More on that live show: early in two-thousand-and-something the Prince Bandroom merch stand was decked out with tees emblazoned with “SLAY BELLS”. It’s a homonym, geddit? Fucking genius! Then, after all support acts cancelled for some reason, the band walked onstage to Slayer’s Raining Blood. Sleigh, slay, Slayer – genius! The slow-build intro of the song dissipated disappointingly into whichever track from Treats while half of the Sleigh Bells binary mugged in front of a wall of Marshalls (pretending the backing track wasn’t at the forefront of the mix), and the other half peddled her cheerleader schtick to the packed bandroom. Little more than 20 minutes later, it was all over. The crowd weren’t begging for more, they were just begging for something. “We’ll get the DJ to play some Slayer!” declared Alexis Krauss to the then-sated masses. The DJ didn’t comply. But that affinity, not to be mistaken for influence, of Slayer has manifested into Reign Of Terror (Reign In Blood, Reign Of Terror – geddit?).
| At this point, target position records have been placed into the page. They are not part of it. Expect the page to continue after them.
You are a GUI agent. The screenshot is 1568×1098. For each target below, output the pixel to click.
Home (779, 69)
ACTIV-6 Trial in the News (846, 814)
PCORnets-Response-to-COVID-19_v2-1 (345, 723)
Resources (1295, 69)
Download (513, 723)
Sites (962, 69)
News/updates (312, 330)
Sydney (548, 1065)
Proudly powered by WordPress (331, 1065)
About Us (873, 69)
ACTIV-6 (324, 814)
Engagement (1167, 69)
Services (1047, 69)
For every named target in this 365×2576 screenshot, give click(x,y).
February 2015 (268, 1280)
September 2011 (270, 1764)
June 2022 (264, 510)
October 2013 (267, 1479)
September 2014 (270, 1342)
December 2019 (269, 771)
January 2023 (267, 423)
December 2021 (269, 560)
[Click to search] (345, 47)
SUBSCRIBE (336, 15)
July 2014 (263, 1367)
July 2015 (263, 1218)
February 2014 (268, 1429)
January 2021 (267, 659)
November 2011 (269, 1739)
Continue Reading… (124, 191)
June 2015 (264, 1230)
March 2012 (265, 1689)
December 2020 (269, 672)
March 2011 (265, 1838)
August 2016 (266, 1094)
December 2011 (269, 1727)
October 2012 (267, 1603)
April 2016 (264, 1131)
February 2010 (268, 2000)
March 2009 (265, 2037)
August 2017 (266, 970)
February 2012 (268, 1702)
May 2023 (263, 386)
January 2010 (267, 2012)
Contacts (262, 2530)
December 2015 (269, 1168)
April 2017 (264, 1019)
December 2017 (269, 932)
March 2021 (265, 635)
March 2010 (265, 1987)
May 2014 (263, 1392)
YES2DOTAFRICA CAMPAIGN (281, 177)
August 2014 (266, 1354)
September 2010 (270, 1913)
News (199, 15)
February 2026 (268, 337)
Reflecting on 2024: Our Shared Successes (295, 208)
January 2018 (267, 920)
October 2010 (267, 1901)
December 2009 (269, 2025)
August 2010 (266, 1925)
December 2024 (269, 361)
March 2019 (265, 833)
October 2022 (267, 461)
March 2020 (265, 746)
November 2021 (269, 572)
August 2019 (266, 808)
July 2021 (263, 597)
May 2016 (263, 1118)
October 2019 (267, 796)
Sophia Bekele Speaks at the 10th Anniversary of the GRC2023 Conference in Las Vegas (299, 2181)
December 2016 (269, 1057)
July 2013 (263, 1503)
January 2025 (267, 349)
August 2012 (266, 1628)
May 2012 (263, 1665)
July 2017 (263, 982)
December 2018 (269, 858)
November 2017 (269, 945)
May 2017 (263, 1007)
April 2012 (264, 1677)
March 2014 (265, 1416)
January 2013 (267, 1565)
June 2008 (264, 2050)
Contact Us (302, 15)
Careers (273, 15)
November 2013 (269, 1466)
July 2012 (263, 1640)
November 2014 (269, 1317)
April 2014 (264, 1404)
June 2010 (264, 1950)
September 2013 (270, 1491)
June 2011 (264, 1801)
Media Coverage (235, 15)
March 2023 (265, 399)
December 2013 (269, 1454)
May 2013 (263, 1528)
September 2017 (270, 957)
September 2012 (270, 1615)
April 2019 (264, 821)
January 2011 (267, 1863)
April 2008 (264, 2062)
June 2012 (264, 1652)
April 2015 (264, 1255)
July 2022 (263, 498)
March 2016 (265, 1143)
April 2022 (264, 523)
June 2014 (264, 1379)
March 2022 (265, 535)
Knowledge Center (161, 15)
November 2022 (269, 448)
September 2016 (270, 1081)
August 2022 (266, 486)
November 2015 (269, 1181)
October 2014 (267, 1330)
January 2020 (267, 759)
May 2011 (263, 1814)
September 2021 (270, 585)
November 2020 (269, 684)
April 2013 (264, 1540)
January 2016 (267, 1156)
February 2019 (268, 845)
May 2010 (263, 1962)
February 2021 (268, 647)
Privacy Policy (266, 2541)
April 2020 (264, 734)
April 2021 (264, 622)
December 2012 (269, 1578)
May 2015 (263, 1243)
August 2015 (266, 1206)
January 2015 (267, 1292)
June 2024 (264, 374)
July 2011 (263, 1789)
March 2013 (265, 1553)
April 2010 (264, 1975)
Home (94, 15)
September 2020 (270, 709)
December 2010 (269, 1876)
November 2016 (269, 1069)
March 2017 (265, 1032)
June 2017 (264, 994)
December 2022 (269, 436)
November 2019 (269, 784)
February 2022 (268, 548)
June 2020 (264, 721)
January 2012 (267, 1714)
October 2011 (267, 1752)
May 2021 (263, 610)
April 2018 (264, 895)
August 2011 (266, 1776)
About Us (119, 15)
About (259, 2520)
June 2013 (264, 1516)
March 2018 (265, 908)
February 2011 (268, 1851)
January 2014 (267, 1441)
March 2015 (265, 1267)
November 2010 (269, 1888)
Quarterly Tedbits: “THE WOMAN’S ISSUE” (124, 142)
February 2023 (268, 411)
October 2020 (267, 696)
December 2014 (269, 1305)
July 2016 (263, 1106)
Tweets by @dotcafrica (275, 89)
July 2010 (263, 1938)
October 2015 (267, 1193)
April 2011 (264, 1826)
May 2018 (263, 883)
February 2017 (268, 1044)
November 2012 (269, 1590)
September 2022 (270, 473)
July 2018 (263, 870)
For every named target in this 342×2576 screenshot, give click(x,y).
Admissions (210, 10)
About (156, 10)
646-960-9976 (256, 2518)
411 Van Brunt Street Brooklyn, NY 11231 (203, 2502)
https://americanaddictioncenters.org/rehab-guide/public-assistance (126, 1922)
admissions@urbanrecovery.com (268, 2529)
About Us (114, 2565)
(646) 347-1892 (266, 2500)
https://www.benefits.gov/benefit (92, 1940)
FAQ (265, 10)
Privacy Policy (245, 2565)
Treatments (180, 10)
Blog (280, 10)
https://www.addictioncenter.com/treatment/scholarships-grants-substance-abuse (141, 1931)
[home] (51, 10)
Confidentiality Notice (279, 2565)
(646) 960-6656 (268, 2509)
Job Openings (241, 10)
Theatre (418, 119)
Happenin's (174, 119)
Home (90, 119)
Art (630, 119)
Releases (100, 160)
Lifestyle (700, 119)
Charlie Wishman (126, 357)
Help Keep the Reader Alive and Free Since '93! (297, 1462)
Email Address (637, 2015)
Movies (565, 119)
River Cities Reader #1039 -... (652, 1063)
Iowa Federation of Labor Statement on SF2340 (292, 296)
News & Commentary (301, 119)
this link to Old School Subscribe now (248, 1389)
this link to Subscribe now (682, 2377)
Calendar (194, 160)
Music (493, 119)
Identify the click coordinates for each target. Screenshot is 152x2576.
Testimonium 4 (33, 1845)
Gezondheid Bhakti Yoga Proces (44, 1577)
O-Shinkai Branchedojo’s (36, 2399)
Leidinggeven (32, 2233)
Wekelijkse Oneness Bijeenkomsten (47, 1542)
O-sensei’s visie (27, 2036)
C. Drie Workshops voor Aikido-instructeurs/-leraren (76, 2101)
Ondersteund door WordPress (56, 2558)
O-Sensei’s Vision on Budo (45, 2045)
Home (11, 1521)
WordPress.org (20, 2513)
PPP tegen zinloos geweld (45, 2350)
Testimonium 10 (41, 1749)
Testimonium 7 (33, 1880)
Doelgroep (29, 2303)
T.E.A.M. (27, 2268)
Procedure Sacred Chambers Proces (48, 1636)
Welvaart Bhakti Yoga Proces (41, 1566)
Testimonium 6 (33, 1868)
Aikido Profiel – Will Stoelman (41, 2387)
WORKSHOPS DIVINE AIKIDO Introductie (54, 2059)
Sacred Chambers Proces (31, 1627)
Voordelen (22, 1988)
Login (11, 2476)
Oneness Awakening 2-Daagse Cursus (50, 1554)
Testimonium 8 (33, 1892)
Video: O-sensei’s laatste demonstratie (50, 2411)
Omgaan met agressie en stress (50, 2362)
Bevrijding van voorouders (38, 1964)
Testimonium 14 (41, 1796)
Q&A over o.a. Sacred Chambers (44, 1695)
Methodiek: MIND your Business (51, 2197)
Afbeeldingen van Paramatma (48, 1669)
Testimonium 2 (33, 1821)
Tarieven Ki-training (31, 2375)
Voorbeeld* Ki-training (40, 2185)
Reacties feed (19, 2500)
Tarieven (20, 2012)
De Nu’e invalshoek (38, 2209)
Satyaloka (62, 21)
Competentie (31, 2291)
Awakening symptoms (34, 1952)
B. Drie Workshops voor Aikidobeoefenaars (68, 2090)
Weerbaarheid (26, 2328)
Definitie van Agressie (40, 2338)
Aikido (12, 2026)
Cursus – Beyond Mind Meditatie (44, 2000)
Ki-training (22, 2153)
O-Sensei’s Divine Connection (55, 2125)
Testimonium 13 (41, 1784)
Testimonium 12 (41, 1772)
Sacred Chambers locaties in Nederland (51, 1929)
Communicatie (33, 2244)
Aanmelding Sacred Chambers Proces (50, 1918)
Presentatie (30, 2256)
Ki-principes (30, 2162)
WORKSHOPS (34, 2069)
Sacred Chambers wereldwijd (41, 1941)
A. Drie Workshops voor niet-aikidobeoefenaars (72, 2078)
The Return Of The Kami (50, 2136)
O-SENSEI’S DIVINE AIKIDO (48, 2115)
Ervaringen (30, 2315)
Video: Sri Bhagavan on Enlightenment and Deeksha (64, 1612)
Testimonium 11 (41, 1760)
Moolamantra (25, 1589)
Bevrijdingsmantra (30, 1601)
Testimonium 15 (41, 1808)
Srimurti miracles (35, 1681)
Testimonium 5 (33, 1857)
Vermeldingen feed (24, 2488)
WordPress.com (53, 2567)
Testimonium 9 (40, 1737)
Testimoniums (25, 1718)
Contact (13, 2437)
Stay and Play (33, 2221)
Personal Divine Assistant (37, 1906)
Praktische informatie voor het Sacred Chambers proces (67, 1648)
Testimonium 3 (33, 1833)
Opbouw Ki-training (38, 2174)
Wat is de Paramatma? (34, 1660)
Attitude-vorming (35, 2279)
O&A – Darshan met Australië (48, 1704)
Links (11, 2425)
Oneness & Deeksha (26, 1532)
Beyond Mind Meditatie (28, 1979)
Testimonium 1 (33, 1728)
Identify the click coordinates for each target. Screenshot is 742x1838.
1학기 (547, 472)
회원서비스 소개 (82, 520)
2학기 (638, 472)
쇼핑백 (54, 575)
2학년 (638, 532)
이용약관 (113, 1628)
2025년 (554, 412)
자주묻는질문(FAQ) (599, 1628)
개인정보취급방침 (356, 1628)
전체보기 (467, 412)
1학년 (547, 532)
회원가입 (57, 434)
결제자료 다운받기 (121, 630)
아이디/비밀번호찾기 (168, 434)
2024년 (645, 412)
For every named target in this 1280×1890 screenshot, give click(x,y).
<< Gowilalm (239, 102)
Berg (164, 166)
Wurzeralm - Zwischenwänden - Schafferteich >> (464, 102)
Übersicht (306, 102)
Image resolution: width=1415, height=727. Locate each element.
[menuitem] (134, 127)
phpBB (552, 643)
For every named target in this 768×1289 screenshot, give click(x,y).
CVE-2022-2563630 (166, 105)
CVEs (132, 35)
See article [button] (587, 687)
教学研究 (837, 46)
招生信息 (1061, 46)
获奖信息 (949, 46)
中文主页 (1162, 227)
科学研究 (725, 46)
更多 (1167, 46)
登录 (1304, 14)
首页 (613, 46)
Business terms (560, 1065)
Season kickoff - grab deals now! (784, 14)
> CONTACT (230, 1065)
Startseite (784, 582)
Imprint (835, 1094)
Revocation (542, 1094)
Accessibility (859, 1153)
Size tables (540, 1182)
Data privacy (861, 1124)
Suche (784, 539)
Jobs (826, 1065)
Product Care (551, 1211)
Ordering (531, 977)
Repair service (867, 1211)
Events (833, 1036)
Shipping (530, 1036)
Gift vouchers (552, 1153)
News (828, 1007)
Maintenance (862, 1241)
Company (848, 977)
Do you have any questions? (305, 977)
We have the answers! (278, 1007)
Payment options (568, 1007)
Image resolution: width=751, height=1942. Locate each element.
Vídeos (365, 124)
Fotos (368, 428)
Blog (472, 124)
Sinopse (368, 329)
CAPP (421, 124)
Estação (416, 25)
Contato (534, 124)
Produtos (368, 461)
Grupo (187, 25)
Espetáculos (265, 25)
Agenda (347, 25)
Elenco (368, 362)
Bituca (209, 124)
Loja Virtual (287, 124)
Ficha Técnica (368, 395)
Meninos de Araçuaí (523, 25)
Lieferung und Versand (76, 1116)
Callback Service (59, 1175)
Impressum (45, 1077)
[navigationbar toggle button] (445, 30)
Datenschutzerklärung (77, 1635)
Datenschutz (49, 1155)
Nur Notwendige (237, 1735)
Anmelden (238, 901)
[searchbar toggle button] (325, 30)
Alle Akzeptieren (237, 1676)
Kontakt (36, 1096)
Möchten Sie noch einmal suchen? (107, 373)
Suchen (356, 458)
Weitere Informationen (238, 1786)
The hip hop party beat which defined Crown On The Ground has made way for an elongated double-kick sample, which is placed arbitrarily throughout the record.

The album opens with True Shred Guitar – which, despite its title, sounds like some 14-year-old dicking around at Billy Hyde because his mum is forcing him to learn an instrument. The rest of the record doesn’t really differ – Derek produces shitty tones without resembling artistry, Alexis delivers her raspy-rap vocals without sounding interested, and funnily enough, nothing artistic or interesting happens.

While I’m not vehemently opposed to singers that can’t sing and guitarists that can’t play guitar, it’s just that Sleigh Bells don’t have anything else to offer on Reign Of Terror. There aren’t really any songs on the record, just the musical bi-product of the Human Centipede being fed Rain In Blood foie gras style over and over again.